Impact of developments debated
Additional students, traffic a major concern
LOWER POTTSGROVE >> As major developments push toward construction, concerns about their impact on schools and traffic are evolving.
The largest and best known of these projects is Sanatoga Green, a 51-acre residential and office project off Evergreen Road that has Pottsgrove School officials worried about a wave of new students.
Monday night, engineer Chad Camburn told the township commissioners that the developers of that project, Castle Caldecott LLC, are pushing hard to move the development forward, filing five submissions just in the past month.
“They’re being very cooperative, but they’re anxious,” said Camburn, who works for Bursich Assoc., the engineering firm hired
by the township.
He said Sanatoga Green developers hope to be before the township planning commission May 15 seeking preliminary site plan approval.
“Maybe they will pause to take a breath after getting preliminary approval,” he said.
The number of townhomes in that project has dropped by a few to 147, Camburn said.
That may reduce the number of schoolage children the project sends to Pottsgrove school buildings, but not enough to alleviate district concerns.
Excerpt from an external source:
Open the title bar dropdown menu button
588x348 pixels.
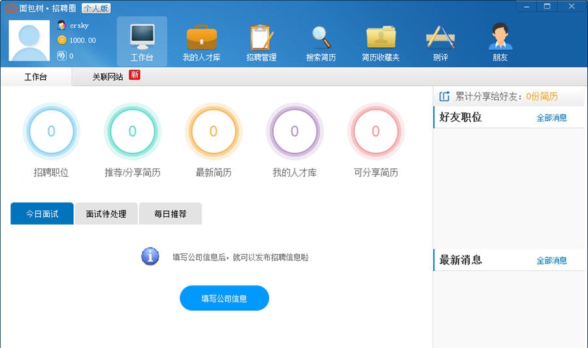[x=527, y=7]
David Nester, business manager for the Pottsgrove School District, delivered the latest demographic projections to the commissioners Monday night.
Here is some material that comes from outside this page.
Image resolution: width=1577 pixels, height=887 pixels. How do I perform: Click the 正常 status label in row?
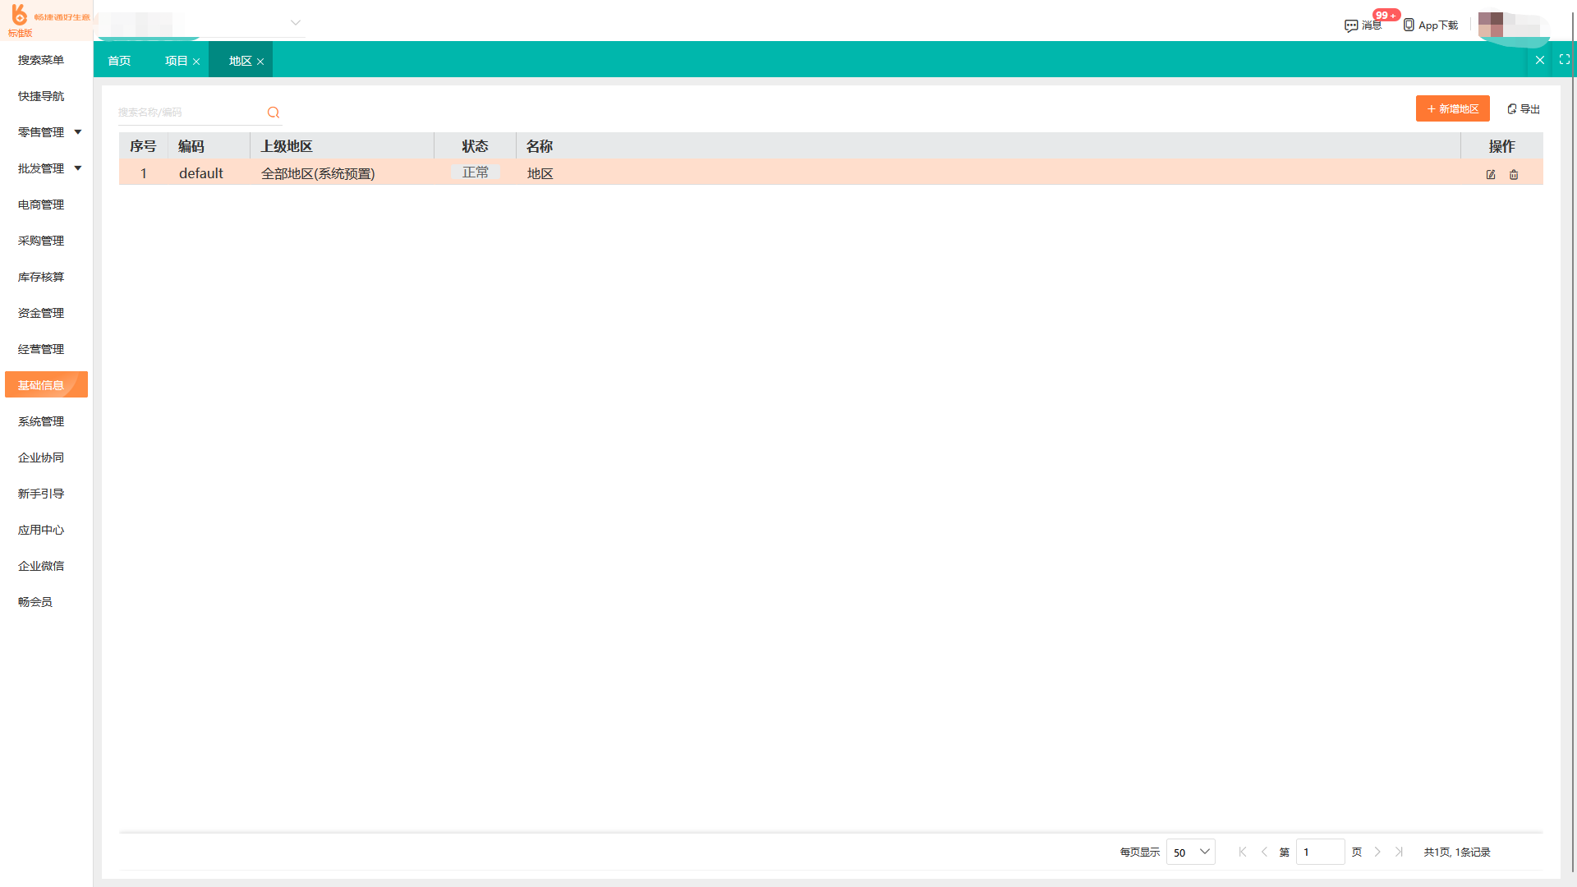pyautogui.click(x=475, y=172)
The study, unveiled in February, forecasts that the district could experience anywhere from 25 to 3,700 more students in the next 10 years.
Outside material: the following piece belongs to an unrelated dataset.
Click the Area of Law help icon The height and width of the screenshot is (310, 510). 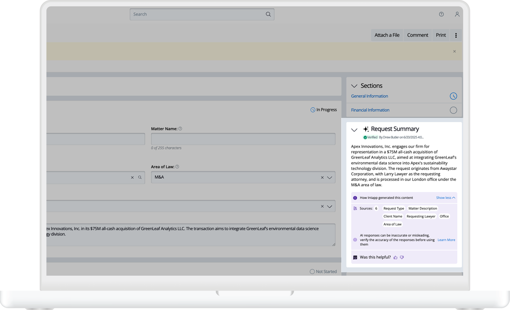click(x=177, y=167)
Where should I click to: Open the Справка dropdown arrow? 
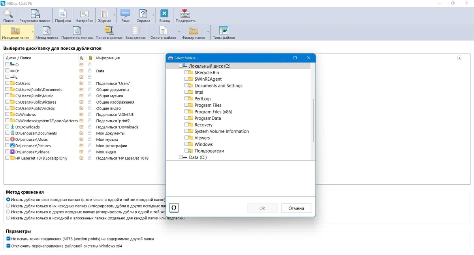[x=153, y=16]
However, the scenario the consultant hired by the board in November considers the most likely is an 8-percent increase in the next 10 years, which works out to 262 additional children.
Currently, Pottsgrove has about 3,265 students and an 8 percent increase would put the total student population at 3,527 in the 2026-27 school year.
Nester said the buildings most likely to see the greatest impact under this scenario are Lower Pottsgrove Elementary School (53 more students) and Pottsgrove Middle School, which would see 109 more.
“We’ve never had his kind of influx of housing before. These numbers are conservative, and frankly they’re still twice what developers said,” Nester told the board.
The primary drivers behind this forecast are the 500-plus residential units in Sanatoga Green,
“We’ve never had his kind of influx of housing before. These numbers are conservative, and frankly they’re still twice what developers said.” David Nester, Pottsgrove Schools Business Manager
the 178-unit Spring Valley Farms at Pleasantview and Bliem roads — both in Lower Pottsgrove — and the 58-unit rental development off Moyer Road in Upper Pottsgrove.
But that number may be reduced as the result of recent considerations by the developer of Spring Valley Farms, Camburn told Nester.
Evidently, developer Brennan Marion of Homsher Hill LLC, has informed township officials of the possibility of the approved plans for the two- to four-bedroom homes there being abandoned in favor of twobedroom ranch homes marketed to buyers 50 years and older.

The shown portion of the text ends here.